-- begin --

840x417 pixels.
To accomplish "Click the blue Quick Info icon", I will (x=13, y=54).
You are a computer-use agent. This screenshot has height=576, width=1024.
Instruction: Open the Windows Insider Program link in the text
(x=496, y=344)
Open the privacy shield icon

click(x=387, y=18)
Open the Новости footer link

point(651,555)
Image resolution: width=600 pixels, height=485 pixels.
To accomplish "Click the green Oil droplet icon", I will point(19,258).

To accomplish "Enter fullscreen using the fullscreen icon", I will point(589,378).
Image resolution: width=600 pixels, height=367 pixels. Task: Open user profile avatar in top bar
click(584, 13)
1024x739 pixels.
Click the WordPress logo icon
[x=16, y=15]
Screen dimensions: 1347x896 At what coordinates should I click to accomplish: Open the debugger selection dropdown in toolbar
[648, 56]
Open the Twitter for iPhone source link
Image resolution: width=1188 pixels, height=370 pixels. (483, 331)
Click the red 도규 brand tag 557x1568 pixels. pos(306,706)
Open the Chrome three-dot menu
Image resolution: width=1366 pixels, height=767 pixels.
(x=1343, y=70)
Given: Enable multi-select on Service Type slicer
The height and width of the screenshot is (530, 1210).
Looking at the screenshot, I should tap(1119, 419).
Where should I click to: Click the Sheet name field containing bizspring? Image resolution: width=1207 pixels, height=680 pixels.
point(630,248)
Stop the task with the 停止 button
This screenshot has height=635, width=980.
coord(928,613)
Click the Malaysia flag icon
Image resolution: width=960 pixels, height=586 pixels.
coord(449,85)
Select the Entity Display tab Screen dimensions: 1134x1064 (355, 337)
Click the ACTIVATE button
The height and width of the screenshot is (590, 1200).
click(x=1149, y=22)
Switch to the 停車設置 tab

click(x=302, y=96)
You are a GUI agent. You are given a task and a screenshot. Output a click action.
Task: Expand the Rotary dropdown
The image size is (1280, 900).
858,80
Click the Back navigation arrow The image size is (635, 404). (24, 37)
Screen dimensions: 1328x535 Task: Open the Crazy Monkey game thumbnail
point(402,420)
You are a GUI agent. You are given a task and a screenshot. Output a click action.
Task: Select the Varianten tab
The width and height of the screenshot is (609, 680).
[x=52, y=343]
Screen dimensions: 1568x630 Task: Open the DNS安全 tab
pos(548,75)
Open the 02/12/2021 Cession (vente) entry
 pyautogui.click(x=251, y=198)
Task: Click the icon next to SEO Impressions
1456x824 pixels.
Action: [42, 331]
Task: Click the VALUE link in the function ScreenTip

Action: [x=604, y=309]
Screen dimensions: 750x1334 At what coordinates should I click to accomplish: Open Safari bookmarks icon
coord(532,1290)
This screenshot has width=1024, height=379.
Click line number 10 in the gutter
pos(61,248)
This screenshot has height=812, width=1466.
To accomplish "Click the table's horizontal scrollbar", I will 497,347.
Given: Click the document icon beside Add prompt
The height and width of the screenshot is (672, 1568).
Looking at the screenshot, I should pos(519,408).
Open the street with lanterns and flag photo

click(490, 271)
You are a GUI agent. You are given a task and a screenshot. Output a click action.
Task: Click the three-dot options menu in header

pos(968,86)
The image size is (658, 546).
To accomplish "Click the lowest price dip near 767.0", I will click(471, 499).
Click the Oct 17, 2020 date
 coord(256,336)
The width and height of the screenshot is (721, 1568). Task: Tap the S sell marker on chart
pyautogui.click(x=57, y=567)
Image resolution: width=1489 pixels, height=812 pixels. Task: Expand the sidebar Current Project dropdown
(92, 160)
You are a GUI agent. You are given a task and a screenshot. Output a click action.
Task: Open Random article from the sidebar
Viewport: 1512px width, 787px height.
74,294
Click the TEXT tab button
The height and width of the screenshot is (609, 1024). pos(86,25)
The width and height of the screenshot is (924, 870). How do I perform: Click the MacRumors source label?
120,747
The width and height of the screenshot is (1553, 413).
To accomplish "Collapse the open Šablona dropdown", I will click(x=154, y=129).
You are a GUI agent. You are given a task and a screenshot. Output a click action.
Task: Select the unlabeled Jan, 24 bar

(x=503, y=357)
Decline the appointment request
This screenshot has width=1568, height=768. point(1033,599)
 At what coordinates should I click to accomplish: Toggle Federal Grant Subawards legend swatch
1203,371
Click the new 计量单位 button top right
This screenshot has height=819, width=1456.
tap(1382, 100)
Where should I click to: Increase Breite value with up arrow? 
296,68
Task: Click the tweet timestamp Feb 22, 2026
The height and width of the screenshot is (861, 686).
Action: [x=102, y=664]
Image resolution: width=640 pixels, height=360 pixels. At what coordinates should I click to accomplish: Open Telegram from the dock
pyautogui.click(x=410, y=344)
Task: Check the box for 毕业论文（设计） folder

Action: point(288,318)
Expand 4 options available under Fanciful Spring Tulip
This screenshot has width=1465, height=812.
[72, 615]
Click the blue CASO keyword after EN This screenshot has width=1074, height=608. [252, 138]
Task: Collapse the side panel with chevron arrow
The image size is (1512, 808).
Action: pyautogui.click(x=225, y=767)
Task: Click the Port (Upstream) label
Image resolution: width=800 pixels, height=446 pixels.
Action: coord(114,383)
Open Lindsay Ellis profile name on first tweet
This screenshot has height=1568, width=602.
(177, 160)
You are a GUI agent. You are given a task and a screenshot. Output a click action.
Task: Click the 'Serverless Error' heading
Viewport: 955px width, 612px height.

-- end --

:: The problem ::
Return the entries exactly as they appear, starting at the beginning of the entries and ending at the line containing "click(x=387, y=18)", with both ends included.

:: Complete response ::
840x417 pixels.
To accomplish "Click the blue Quick Info icon", I will (x=13, y=54).
You are a computer-use agent. This screenshot has height=576, width=1024.
Instruction: Open the Windows Insider Program link in the text
(x=496, y=344)
Open the privacy shield icon

click(x=387, y=18)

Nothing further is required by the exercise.